Dans un hôtel particulier en face de l’opéra Garnier, la maison familiale Fragonard, basée à Grasse, raconte le savoir-faire lié à cette ville de la Côte d’Azur, berceau de la parfumerie mondiale, inscrit en 2018 sur la liste du patrimoine culturel immatériel de l’Unesco.

Accompagnés d’un guide, les visiteurs vont découvrir un « orgue du parfumeur » avec ses 400 flacons destinés à créer des compositions et utilisée jusqu’au XXe siècle, essayeront de relier les odeurs aux fleurs dans un jeu olfactif.

Les « pomanders », ces réceptacles de métal précieux dans lesquels on mettait des éponges imbibées d’huile essentielle racontent le Moyen-Age: le parfum devient synonyme de paganisme pour l’Eglise, mais on lui prête toutefois le pouvoir de repousser les épidémies que l’eau apporte. Les hommes partis en croisades reviennent avec des épices rares et autres matières à odeur.

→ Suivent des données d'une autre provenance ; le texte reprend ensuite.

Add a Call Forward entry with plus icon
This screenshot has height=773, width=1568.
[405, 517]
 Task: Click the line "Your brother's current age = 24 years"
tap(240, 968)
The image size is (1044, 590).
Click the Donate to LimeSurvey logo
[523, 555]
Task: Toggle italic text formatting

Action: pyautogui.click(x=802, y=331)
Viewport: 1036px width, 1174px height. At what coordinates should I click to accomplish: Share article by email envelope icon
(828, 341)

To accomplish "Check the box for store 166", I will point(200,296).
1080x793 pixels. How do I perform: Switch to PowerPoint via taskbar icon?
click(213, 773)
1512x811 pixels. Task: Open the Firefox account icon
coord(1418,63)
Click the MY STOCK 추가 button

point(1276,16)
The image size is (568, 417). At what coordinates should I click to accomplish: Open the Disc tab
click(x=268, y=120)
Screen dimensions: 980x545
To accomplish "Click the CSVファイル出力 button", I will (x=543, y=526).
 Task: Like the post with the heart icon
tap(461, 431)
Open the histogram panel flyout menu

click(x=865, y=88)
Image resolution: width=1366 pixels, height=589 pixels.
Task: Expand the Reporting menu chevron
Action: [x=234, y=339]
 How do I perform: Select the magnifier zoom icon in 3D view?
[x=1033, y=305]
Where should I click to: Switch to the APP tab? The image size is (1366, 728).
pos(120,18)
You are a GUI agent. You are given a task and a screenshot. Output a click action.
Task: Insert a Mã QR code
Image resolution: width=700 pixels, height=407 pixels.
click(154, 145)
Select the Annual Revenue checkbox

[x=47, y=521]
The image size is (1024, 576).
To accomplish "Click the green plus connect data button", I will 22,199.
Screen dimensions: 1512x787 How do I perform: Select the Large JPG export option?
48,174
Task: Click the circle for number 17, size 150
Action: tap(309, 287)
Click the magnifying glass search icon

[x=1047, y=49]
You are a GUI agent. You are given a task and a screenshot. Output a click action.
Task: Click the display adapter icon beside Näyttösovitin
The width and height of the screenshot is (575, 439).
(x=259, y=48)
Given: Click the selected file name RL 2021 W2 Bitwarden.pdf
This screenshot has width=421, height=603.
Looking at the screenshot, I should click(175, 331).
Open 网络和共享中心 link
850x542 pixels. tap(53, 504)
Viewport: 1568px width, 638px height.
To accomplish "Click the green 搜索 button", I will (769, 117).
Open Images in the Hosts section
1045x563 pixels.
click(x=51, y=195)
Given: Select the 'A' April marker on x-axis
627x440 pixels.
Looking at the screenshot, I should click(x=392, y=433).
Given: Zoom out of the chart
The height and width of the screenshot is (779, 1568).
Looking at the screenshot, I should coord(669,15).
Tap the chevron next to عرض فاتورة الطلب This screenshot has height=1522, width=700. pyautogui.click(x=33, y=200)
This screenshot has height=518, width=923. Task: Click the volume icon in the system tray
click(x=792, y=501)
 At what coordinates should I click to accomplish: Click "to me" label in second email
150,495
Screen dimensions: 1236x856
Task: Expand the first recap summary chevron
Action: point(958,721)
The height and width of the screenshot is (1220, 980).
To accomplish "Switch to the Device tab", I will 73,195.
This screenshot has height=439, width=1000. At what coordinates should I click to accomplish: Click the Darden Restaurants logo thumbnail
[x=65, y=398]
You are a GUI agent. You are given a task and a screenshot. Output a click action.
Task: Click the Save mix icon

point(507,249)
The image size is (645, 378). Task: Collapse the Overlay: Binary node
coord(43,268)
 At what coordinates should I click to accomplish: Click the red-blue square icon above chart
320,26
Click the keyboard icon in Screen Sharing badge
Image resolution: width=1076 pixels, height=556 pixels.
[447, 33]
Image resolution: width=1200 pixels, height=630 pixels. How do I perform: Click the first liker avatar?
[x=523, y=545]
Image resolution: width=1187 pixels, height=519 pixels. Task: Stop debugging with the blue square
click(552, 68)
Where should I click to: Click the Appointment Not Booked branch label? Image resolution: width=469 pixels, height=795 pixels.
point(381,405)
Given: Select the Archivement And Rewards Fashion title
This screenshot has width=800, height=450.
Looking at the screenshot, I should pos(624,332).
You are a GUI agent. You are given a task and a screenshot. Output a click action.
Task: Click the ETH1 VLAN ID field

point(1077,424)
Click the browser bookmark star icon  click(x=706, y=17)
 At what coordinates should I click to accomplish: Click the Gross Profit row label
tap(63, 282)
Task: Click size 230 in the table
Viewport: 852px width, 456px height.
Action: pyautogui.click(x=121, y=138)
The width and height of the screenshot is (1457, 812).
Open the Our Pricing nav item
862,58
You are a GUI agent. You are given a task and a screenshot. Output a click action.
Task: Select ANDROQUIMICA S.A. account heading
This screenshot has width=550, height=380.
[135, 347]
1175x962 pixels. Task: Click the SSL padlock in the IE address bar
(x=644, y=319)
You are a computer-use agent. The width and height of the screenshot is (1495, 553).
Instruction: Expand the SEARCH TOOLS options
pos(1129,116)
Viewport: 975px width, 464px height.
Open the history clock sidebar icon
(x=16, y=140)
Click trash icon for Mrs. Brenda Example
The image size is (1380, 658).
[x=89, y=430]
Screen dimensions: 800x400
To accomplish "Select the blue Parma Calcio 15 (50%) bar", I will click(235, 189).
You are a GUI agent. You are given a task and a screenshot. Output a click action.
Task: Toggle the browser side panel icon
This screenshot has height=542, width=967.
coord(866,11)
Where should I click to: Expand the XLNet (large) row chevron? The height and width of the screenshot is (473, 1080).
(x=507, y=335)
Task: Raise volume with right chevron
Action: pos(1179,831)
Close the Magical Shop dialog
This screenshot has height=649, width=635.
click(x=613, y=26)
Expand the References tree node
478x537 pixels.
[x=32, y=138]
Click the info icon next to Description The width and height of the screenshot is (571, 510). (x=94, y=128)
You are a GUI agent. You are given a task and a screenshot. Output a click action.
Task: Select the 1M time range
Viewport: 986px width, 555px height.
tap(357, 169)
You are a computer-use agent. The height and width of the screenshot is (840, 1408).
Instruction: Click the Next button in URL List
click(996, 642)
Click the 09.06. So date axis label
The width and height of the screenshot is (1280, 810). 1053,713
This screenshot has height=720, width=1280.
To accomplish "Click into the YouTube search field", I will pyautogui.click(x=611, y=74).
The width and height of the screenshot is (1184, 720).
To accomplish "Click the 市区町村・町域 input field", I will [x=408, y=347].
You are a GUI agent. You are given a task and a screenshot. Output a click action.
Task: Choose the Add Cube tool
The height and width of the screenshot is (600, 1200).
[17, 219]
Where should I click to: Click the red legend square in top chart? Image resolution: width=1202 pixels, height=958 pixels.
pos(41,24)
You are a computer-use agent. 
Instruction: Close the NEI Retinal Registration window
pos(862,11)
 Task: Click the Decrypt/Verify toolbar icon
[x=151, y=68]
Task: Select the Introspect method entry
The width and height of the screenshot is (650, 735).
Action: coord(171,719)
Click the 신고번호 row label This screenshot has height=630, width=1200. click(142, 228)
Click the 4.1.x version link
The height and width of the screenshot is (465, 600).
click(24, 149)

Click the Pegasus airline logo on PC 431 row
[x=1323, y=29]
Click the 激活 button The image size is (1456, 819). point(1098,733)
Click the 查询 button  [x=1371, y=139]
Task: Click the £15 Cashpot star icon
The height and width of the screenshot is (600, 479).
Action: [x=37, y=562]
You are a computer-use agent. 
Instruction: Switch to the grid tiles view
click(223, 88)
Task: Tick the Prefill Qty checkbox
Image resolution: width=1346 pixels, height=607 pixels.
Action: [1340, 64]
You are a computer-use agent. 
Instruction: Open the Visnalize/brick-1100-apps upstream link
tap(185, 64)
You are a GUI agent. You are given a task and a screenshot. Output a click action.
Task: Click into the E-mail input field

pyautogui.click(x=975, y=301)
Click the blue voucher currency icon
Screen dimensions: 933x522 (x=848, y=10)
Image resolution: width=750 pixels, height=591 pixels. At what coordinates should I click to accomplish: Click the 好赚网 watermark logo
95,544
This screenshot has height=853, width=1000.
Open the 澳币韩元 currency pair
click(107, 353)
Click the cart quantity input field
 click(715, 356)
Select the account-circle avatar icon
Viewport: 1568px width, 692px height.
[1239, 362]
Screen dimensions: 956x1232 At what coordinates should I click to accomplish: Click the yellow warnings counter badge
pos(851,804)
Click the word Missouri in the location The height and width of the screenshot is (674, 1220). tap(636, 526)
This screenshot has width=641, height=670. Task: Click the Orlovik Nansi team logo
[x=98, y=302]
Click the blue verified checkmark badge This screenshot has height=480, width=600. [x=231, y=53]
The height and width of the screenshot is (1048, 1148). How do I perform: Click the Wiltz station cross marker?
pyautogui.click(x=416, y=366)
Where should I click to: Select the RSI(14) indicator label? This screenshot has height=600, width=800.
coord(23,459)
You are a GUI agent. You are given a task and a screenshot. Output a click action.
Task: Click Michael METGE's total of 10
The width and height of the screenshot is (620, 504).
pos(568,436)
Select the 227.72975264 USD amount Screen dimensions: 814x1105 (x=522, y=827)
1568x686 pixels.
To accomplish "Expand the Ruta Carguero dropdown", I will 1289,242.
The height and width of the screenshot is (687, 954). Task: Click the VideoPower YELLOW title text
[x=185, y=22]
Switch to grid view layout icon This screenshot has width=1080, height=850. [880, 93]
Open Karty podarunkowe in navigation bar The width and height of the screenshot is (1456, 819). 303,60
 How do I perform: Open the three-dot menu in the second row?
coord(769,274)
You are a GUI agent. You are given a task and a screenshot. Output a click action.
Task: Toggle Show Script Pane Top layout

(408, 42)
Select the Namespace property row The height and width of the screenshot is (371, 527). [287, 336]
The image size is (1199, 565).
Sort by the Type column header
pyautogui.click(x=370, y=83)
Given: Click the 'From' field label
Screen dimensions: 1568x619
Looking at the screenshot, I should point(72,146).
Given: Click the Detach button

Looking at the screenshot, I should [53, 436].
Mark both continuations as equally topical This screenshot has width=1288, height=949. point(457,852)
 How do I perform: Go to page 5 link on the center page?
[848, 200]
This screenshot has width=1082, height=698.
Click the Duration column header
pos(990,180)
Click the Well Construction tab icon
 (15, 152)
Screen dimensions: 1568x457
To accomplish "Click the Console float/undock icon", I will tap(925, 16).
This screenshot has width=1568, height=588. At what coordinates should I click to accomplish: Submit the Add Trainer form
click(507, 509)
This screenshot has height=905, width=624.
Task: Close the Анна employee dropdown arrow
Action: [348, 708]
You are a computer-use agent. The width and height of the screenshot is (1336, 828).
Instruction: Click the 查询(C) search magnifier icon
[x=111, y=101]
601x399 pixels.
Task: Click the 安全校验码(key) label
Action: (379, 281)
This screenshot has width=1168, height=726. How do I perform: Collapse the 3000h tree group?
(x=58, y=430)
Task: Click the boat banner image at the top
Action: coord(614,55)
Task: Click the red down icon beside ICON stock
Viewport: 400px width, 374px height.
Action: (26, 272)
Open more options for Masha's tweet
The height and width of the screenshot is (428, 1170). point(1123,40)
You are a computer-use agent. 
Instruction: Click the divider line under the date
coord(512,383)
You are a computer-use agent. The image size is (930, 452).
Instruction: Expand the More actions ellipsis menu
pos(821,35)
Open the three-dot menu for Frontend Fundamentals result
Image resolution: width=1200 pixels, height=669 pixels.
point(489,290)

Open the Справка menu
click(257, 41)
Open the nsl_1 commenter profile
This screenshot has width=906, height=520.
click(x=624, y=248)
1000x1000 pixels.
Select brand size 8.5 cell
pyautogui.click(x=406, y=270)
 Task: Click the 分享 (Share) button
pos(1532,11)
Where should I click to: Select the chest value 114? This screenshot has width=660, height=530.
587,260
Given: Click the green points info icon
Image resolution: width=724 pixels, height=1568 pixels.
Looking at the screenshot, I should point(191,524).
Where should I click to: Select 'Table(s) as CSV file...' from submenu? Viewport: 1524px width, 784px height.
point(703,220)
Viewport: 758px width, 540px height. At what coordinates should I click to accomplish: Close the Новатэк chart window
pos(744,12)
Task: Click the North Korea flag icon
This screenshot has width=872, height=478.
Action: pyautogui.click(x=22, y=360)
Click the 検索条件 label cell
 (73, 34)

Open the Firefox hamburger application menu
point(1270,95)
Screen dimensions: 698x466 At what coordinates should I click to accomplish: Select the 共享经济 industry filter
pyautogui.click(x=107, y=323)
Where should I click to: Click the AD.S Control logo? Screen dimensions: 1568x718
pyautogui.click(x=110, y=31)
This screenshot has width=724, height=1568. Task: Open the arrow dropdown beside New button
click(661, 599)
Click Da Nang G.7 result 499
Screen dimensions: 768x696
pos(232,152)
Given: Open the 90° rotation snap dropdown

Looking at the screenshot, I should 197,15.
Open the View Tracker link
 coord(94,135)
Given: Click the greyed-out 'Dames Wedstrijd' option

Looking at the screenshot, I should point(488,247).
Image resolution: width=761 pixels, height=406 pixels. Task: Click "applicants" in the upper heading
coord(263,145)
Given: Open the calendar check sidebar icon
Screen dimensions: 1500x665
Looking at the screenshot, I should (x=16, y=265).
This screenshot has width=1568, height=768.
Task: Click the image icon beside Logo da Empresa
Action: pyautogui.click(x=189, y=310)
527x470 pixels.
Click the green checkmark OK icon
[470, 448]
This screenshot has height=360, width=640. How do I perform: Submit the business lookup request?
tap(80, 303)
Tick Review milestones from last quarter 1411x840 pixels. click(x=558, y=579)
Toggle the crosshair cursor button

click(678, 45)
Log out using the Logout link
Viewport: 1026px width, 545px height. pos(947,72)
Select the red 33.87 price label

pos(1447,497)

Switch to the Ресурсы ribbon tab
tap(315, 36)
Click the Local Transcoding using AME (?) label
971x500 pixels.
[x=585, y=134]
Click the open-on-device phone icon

Les « vinaigres » dans les flacons sentaient très fort pour ramener à la conscience les femmes qui s’évanouissaient à cause des corsets trop serrés.

Un renversement s’opère au XVIIIe siècle: les parfums, plus subtils, ne sont plus là pour combattre les mauvaises odeurs du quotidien, mais pour faire plaisir.

Les modes de fabrications et les matières utilisées ont également beaucoup changé, pour le meilleur ou pour le pire.